[Begin PROVIDED MATERIAL]
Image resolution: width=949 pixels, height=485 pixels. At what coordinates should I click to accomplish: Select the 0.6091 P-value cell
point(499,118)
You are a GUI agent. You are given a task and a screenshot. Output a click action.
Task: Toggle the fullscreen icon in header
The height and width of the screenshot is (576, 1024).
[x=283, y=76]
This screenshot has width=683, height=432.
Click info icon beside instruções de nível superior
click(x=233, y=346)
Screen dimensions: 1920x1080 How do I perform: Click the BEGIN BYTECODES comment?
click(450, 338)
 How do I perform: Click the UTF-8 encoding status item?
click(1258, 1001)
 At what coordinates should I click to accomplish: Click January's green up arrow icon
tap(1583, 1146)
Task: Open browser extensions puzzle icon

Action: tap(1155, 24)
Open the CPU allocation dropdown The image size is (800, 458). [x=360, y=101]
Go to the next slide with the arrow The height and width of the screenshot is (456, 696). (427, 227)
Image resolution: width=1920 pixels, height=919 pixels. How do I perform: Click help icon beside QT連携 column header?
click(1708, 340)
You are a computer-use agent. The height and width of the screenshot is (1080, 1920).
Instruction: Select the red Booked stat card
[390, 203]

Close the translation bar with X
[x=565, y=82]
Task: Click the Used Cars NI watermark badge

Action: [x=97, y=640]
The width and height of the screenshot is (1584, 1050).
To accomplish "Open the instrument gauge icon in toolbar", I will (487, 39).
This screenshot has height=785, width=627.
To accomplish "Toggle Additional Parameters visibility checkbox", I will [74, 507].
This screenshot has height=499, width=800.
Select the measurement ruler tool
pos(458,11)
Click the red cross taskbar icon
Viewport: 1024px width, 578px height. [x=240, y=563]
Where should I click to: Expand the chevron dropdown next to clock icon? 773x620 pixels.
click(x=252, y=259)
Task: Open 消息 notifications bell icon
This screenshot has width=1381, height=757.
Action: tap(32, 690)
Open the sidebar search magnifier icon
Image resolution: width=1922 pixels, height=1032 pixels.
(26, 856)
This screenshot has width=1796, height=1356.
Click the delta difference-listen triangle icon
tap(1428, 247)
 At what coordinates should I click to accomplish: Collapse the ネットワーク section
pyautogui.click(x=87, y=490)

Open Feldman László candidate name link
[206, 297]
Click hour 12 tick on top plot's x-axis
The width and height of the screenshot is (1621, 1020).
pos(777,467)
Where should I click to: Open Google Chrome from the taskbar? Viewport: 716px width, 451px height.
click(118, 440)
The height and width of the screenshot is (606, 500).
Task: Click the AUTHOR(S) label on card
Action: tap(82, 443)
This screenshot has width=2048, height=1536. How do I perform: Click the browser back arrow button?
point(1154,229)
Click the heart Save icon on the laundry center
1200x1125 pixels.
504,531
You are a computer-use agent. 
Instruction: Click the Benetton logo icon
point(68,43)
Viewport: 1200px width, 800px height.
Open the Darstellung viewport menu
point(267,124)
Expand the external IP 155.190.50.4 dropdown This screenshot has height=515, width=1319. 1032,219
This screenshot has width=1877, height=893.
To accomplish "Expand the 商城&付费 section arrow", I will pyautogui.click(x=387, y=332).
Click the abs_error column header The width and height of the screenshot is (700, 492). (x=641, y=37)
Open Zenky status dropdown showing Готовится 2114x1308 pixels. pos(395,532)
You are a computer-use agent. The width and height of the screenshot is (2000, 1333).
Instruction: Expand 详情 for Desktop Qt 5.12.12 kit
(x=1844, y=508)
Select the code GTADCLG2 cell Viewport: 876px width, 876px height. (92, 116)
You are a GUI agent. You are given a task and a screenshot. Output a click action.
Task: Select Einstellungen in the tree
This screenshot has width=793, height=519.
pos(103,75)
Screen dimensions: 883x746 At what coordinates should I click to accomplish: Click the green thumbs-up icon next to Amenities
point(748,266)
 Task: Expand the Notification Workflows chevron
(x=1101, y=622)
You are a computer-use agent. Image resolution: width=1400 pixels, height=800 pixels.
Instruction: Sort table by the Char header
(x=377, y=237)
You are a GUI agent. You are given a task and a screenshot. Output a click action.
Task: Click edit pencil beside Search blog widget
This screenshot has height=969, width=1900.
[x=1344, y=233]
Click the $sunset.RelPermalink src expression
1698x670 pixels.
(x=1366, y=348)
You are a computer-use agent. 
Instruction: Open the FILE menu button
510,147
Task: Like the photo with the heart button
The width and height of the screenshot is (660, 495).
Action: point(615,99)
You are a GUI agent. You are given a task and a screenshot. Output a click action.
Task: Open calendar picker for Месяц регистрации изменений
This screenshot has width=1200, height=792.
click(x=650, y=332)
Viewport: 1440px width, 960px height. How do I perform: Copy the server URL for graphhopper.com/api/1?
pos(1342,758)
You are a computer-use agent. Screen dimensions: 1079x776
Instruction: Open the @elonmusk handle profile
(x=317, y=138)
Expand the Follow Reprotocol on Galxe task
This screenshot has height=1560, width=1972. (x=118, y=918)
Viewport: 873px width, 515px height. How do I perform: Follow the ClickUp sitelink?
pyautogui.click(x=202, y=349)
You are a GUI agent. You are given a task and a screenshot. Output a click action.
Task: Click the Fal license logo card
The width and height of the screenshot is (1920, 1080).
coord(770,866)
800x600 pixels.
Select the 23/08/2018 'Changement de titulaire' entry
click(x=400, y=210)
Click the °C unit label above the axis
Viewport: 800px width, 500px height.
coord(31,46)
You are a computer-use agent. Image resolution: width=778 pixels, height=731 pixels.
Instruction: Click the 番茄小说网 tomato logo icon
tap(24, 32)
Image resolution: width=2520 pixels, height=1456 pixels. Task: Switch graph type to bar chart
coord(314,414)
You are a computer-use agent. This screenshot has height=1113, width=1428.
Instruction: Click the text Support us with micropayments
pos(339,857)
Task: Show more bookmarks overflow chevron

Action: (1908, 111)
[End PROVIDED MATERIAL]
▶ **TASK TO CARRY OUT**
Duplicate, without any changes, the part of the items that opens with the line containing "Task: Expand the" and closes with the line containing "coord(314,414)", both of those lines included.

▶ **CORRECT ANSWER**
 Task: Expand the Notification Workflows chevron
(x=1101, y=622)
You are a computer-use agent. Image resolution: width=1400 pixels, height=800 pixels.
Instruction: Sort table by the Char header
(x=377, y=237)
You are a GUI agent. You are given a task and a screenshot. Output a click action.
Task: Click edit pencil beside Search blog widget
This screenshot has height=969, width=1900.
[x=1344, y=233]
Click the $sunset.RelPermalink src expression
1698x670 pixels.
(x=1366, y=348)
You are a computer-use agent. 
Instruction: Open the FILE menu button
510,147
Task: Like the photo with the heart button
The width and height of the screenshot is (660, 495).
Action: point(615,99)
You are a GUI agent. You are given a task and a screenshot. Output a click action.
Task: Open calendar picker for Месяц регистрации изменений
This screenshot has width=1200, height=792.
click(x=650, y=332)
Viewport: 1440px width, 960px height. How do I perform: Copy the server URL for graphhopper.com/api/1?
pos(1342,758)
You are a computer-use agent. Screen dimensions: 1079x776
Instruction: Open the @elonmusk handle profile
(x=317, y=138)
Expand the Follow Reprotocol on Galxe task
This screenshot has height=1560, width=1972. (x=118, y=918)
Viewport: 873px width, 515px height. How do I perform: Follow the ClickUp sitelink?
pyautogui.click(x=202, y=349)
You are a GUI agent. You are given a task and a screenshot. Output a click action.
Task: Click the Fal license logo card
The width and height of the screenshot is (1920, 1080).
coord(770,866)
800x600 pixels.
Select the 23/08/2018 'Changement de titulaire' entry
click(x=400, y=210)
Click the °C unit label above the axis
Viewport: 800px width, 500px height.
coord(31,46)
You are a computer-use agent. Image resolution: width=778 pixels, height=731 pixels.
Instruction: Click the 番茄小说网 tomato logo icon
tap(24, 32)
Image resolution: width=2520 pixels, height=1456 pixels. Task: Switch graph type to bar chart
coord(314,414)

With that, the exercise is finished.